→ What needs to be done
Set down, please, without alteration, the lines of the entries below from the first through the one containing "You are a computer-use agent. The height".

→ Given entries
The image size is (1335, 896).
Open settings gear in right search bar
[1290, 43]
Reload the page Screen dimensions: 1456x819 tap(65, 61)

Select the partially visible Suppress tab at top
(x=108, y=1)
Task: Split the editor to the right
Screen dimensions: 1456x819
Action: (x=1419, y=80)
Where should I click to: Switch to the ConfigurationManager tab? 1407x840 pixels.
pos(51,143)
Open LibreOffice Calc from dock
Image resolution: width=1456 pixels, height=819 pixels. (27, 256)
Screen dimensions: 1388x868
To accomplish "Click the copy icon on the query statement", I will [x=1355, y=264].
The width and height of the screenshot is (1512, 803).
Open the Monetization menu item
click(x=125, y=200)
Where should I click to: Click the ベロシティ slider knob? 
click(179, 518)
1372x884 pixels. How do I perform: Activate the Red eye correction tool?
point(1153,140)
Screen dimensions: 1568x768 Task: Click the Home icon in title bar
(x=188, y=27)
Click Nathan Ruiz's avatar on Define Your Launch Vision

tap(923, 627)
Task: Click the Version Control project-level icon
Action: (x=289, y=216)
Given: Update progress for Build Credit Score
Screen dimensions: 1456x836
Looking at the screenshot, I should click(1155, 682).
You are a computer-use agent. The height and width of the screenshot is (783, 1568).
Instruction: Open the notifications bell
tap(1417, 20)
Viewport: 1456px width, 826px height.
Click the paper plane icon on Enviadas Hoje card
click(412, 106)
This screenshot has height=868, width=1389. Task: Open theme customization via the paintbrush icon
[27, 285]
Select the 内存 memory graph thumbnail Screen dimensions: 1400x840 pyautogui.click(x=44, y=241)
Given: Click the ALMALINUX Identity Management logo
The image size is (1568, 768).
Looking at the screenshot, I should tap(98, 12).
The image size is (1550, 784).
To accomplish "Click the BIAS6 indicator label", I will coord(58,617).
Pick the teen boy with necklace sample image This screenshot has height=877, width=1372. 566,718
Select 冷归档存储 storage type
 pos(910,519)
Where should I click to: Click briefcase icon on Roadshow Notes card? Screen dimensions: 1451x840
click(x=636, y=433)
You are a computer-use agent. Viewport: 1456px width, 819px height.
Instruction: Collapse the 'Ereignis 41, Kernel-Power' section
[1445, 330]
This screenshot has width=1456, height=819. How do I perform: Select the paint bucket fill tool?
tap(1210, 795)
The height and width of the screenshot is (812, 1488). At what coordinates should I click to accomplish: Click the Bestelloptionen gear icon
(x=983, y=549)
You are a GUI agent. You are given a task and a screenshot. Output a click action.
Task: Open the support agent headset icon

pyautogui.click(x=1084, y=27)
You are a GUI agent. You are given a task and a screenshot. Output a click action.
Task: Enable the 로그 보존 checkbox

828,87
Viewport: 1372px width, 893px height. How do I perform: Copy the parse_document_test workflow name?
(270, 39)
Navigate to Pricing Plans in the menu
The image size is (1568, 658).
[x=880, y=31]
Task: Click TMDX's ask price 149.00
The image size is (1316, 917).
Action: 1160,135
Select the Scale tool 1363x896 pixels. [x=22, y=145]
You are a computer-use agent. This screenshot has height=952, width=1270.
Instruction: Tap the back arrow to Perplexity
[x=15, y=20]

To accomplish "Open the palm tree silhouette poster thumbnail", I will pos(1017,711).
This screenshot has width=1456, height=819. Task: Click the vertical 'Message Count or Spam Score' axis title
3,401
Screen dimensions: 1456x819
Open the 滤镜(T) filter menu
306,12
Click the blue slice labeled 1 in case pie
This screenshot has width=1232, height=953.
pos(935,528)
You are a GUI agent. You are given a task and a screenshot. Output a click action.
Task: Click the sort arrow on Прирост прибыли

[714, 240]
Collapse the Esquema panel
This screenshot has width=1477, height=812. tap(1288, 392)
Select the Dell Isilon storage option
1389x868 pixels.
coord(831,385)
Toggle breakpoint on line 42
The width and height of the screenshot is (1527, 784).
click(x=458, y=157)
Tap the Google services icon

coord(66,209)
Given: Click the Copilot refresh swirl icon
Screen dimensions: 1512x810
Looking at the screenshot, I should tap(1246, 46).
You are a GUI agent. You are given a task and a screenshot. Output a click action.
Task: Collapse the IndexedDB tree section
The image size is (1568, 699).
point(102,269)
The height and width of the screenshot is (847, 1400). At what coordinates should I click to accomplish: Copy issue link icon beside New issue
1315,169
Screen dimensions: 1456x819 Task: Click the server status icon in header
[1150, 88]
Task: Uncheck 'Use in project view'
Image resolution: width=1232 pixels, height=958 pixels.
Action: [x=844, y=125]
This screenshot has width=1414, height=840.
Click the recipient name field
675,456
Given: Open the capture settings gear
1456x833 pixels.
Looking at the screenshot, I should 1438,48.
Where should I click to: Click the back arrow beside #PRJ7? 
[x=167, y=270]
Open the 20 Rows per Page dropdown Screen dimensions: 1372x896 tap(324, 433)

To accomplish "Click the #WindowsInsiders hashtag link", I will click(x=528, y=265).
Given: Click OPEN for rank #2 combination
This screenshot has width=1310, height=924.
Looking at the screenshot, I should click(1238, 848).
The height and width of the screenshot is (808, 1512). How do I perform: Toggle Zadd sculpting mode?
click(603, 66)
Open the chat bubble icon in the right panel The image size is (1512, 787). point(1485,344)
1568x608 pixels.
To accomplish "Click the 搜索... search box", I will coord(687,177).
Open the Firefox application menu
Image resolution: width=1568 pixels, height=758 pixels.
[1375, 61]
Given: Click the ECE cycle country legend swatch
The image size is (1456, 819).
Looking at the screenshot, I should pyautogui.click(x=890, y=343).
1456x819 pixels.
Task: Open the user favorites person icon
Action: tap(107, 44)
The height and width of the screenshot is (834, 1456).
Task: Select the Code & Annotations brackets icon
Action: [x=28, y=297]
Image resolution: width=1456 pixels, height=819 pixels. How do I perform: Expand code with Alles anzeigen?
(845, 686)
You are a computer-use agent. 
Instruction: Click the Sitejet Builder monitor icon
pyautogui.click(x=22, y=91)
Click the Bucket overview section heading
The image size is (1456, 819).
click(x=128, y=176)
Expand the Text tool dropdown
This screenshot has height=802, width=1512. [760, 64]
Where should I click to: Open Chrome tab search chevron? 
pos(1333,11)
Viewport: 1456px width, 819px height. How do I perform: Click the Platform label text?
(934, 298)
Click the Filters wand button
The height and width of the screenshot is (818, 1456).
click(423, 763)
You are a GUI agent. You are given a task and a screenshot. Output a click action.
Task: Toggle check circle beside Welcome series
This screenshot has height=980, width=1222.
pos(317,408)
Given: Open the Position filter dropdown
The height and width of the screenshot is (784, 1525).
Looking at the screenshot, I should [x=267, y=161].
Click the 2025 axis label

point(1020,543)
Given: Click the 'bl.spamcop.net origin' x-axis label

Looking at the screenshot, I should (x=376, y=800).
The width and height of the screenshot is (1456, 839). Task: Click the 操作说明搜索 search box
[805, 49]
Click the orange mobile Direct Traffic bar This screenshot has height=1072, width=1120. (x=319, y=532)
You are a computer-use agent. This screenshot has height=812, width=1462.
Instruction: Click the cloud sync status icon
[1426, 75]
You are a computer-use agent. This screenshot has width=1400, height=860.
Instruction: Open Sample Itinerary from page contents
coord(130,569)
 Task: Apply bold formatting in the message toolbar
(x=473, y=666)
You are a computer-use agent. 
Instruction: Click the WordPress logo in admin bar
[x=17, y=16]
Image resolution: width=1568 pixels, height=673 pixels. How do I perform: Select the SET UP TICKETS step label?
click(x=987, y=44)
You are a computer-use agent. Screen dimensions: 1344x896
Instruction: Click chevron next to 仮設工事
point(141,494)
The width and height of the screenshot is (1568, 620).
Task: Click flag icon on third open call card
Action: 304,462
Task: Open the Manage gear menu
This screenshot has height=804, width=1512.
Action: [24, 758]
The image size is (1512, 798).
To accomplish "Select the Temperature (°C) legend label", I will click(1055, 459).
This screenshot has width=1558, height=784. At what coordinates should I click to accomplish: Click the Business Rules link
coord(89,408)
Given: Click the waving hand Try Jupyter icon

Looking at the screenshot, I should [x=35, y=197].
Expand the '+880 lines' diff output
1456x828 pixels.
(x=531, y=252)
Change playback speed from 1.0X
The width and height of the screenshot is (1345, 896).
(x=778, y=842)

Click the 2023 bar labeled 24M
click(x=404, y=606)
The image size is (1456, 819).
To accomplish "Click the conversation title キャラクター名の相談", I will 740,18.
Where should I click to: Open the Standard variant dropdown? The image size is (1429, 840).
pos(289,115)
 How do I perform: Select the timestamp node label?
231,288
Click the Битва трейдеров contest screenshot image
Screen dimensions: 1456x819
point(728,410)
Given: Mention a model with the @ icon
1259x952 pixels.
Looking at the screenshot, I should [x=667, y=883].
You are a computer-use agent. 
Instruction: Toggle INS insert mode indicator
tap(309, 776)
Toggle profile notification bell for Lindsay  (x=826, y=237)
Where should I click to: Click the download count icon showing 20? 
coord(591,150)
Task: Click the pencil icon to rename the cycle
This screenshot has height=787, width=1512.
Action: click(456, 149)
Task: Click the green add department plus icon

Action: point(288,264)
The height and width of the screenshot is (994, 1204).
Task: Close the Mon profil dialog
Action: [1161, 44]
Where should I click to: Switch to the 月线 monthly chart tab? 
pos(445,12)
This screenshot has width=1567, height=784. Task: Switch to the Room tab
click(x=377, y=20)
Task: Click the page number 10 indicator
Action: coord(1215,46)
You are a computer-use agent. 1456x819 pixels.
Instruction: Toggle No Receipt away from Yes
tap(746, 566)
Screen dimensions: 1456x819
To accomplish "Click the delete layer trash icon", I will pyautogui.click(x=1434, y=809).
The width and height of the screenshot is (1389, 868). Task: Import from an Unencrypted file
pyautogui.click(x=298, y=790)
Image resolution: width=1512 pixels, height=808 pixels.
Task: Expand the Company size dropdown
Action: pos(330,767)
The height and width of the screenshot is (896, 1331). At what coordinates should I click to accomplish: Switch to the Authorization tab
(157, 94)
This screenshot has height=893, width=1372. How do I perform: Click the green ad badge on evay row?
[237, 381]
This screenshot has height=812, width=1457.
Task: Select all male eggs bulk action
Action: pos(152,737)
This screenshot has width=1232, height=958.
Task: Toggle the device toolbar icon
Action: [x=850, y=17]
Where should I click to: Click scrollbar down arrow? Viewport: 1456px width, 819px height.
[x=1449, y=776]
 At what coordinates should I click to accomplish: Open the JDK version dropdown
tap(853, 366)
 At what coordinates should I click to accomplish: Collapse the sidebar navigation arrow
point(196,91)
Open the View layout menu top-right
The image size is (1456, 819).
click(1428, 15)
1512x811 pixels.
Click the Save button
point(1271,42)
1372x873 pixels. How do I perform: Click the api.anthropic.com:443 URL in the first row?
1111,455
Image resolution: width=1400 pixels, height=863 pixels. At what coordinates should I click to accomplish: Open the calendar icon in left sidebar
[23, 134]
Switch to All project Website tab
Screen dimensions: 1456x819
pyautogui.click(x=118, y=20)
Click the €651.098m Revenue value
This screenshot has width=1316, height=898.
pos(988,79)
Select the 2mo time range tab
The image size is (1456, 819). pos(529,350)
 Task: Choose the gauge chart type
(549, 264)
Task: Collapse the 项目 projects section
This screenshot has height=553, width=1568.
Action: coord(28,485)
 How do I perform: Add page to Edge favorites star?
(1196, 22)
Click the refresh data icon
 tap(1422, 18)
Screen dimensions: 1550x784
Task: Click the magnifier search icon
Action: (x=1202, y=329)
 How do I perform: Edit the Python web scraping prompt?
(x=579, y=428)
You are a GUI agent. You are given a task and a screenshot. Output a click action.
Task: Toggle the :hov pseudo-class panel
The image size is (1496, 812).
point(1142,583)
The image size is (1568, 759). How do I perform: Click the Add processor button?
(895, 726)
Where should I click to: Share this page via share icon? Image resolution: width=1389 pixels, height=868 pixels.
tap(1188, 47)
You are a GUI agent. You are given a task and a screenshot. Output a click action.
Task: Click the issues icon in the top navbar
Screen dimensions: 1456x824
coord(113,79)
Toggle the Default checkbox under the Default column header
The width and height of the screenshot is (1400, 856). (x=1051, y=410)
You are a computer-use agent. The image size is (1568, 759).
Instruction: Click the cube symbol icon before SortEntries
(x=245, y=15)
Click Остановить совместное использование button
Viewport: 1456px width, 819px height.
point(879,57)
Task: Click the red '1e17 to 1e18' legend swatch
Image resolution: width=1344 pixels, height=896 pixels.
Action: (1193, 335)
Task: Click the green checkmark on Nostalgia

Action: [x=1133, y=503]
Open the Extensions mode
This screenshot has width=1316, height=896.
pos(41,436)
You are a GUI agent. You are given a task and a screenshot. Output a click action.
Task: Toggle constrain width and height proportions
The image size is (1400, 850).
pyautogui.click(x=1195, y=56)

→ Exercise result
The image size is (1335, 896).
Open settings gear in right search bar
[1290, 43]
Reload the page Screen dimensions: 1456x819 tap(65, 61)

Select the partially visible Suppress tab at top
(x=108, y=1)
Task: Split the editor to the right
Screen dimensions: 1456x819
Action: (x=1419, y=80)
Where should I click to: Switch to the ConfigurationManager tab? 1407x840 pixels.
pos(51,143)
Open LibreOffice Calc from dock
Image resolution: width=1456 pixels, height=819 pixels. (27, 256)
Screen dimensions: 1388x868
To accomplish "Click the copy icon on the query statement", I will [x=1355, y=264].
The width and height of the screenshot is (1512, 803).
Open the Monetization menu item
click(x=125, y=200)
Where should I click to: Click the ベロシティ slider knob? 
click(179, 518)
1372x884 pixels. How do I perform: Activate the Red eye correction tool?
point(1153,140)
Screen dimensions: 1568x768 Task: Click the Home icon in title bar
(x=188, y=27)
Click Nathan Ruiz's avatar on Define Your Launch Vision

tap(923, 627)
Task: Click the Version Control project-level icon
Action: (x=289, y=216)
Given: Update progress for Build Credit Score
Screen dimensions: 1456x836
Looking at the screenshot, I should click(1155, 682).
You are a computer-use agent. The height and width of the screenshot is (783, 1568).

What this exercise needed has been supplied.